The surest sign we have not begun to think for ourselves is the eagerness, from pulpit to Parliament, to beat children into submission instead of raising them to independent adulthood, the only point from which the free, responsible individual may hope to assert citizenship.
We seem determined to deny our history, rather than learn from it. Why else would we, who have been so wounded by the whip, venerate it? The indigenous populations of our territories were casually murdered and new, enslaved populations imported by great and cruel force to toil from morning to night in almost unbearable heat for centuries.
Not even the relative few who cracked the whip instead of being flayed by it benefited, for their putative gains were ill-gotten, genuine blood money, and no decent person can live comfortably knowing he does so at the cost of someone else's great suffering.
Our sort of history is not overcome by beating children but by refusing to do it. For 400 years, the bad Negroes of the West Indies have been whipped into shape; it is time to stop it now, out of ignoble self-preservation, if not enlightened self-interest: for the abused children of today will become the bandits and cold-blooded murderers of tomorrow.
Look to Trinidad if you want clear illustrations of what unloved, abused children will do, in the fullness of time: boys in their teens slit throats and slice off breasts that might have suckled them. Whip such boys now, when they are defenceless, at your own future peril.

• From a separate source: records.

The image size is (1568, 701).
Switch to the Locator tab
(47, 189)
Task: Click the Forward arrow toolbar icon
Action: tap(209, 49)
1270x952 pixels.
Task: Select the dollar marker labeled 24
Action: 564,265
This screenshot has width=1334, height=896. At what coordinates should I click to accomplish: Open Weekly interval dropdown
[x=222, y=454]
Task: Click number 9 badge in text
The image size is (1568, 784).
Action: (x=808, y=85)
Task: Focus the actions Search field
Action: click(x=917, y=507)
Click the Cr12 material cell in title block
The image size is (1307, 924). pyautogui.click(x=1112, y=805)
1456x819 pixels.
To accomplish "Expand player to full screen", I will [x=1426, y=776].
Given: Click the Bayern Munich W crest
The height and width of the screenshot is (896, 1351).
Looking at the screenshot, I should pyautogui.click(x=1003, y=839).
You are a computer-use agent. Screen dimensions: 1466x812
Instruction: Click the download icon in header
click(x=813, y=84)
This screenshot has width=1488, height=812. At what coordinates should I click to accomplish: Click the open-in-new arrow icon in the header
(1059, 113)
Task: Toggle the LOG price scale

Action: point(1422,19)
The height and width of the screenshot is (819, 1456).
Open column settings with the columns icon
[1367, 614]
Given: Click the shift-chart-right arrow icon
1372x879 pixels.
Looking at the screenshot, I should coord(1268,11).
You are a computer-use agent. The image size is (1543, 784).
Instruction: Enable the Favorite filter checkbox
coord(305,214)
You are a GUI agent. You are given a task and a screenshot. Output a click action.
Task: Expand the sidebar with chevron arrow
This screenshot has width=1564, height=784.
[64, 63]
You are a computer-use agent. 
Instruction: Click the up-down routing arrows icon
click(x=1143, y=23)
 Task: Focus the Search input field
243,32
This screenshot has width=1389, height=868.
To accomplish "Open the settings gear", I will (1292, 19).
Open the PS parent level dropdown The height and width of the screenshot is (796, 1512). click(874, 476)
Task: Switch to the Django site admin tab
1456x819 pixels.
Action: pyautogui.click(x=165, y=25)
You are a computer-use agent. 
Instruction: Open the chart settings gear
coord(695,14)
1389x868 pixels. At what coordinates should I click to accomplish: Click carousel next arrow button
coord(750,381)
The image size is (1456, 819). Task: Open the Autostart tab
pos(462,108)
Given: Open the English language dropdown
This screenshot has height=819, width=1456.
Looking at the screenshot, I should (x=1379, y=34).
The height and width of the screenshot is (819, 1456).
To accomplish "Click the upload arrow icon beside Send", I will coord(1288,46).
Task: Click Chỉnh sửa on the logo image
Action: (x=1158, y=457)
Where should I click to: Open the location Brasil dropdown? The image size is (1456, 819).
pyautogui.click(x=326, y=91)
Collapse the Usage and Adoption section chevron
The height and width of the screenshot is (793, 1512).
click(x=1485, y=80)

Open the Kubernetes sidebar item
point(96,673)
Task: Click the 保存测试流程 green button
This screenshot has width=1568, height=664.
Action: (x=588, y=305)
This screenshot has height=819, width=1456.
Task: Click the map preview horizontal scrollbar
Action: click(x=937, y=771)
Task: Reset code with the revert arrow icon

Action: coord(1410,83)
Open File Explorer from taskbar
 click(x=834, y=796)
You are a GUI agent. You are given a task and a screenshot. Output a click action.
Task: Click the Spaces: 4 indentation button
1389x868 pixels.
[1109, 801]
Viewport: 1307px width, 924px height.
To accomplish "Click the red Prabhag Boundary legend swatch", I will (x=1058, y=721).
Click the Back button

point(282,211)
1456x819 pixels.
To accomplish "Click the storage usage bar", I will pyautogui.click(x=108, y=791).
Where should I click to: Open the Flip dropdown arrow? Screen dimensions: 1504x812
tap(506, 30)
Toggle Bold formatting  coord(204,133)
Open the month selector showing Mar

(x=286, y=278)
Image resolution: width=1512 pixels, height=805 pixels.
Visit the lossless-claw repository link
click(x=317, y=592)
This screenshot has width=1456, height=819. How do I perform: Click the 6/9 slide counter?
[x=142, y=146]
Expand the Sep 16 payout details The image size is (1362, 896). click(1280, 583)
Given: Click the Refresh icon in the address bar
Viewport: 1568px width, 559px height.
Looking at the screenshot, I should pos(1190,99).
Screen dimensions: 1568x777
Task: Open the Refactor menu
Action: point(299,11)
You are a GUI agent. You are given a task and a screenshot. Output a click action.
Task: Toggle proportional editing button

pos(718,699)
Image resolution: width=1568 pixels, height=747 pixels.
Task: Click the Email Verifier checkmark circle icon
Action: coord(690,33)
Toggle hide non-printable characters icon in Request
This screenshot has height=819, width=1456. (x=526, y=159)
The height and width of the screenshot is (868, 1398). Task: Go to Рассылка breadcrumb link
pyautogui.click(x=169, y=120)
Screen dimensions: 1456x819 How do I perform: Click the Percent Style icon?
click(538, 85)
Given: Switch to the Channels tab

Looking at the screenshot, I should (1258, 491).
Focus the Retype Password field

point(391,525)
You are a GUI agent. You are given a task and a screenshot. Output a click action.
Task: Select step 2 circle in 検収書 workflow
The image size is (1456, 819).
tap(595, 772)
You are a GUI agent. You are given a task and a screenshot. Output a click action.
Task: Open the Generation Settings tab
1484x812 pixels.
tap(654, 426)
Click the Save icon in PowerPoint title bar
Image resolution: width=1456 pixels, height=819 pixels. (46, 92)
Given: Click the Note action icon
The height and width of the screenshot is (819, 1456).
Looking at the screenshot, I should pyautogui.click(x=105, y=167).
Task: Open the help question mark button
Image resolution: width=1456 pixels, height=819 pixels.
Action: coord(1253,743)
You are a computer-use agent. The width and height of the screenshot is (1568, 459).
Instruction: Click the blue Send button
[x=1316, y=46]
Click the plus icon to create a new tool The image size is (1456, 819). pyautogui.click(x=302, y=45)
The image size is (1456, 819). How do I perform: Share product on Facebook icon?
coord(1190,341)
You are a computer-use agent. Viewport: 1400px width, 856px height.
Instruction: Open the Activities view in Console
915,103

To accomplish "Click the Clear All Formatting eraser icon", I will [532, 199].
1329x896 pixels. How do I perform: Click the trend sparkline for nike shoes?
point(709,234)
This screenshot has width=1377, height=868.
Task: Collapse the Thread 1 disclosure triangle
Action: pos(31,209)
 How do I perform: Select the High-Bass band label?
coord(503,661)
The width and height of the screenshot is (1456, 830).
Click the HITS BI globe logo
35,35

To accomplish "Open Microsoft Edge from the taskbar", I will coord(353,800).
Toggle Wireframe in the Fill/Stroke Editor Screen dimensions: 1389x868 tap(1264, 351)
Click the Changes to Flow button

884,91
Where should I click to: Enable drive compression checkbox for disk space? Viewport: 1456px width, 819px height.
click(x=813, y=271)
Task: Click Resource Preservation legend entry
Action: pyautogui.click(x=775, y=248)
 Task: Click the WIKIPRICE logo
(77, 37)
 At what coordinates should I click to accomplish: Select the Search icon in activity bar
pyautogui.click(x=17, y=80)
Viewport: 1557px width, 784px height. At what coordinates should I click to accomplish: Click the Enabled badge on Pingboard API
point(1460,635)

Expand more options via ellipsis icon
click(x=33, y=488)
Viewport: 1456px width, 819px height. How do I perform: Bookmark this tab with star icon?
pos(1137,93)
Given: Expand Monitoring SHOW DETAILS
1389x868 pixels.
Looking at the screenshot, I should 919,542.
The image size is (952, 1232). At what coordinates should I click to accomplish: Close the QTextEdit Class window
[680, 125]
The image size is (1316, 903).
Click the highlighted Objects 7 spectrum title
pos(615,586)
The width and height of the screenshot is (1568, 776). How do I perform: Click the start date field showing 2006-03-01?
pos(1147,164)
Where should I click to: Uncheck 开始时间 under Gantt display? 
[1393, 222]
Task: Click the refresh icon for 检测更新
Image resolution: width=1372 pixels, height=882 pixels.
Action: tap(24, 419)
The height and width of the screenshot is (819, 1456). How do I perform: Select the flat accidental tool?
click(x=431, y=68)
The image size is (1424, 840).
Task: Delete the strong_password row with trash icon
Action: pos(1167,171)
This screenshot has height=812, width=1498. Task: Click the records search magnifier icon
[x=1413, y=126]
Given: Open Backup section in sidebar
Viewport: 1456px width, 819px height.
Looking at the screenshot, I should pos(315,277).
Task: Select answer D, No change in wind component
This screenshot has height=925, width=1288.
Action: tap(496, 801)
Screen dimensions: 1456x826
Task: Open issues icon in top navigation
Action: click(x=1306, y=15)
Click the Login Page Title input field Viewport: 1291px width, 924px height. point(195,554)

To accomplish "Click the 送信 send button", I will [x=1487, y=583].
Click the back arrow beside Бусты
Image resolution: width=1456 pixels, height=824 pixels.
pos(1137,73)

When we flog children for being late for school, we invoke the same spirit that allowed men on horses to whip women in fields for not working hard enough; that alone should cause us to hold our hand.
And, if there is merit in the argument that, once flogged, they are no longer late, then the best way forward must be even greater punishment: cut off a foot if the student strays from school towards the ZR bus stand; the slave owner of old would tell you he won't hobble far again.
But do you not admire the slave who lost both feet, then both hands, and still stuck his tongue out defiantly until Massa cut that off, too? Where does the spirit of our own freedom truly endure? In the good worker or the rude bwoy?
The united West Indian nation will be built on the shoulders of free, upstanding citizens, not on the backs of flogged, submissive creatures. We don't need dues-paying, unionised workers demanding minimum wage; we need unrestricted entrepreneurs creating our own wealth.
No whipped person becomes free thinking. Our challenge, since Independence, has not been how to keep the broad mass of our population in servitude, but how to set it free. As long as West Indian children are beaten, West Indian adults are less than they should be.
Instead of perpetuating violence and the wanton exercise of unquestioned power - a form of authority derived, not from The Bible, but the plantation - we should be striving today to love and respect our young people; who may yet lead us out of the bondage of violence at some distant tomorrow.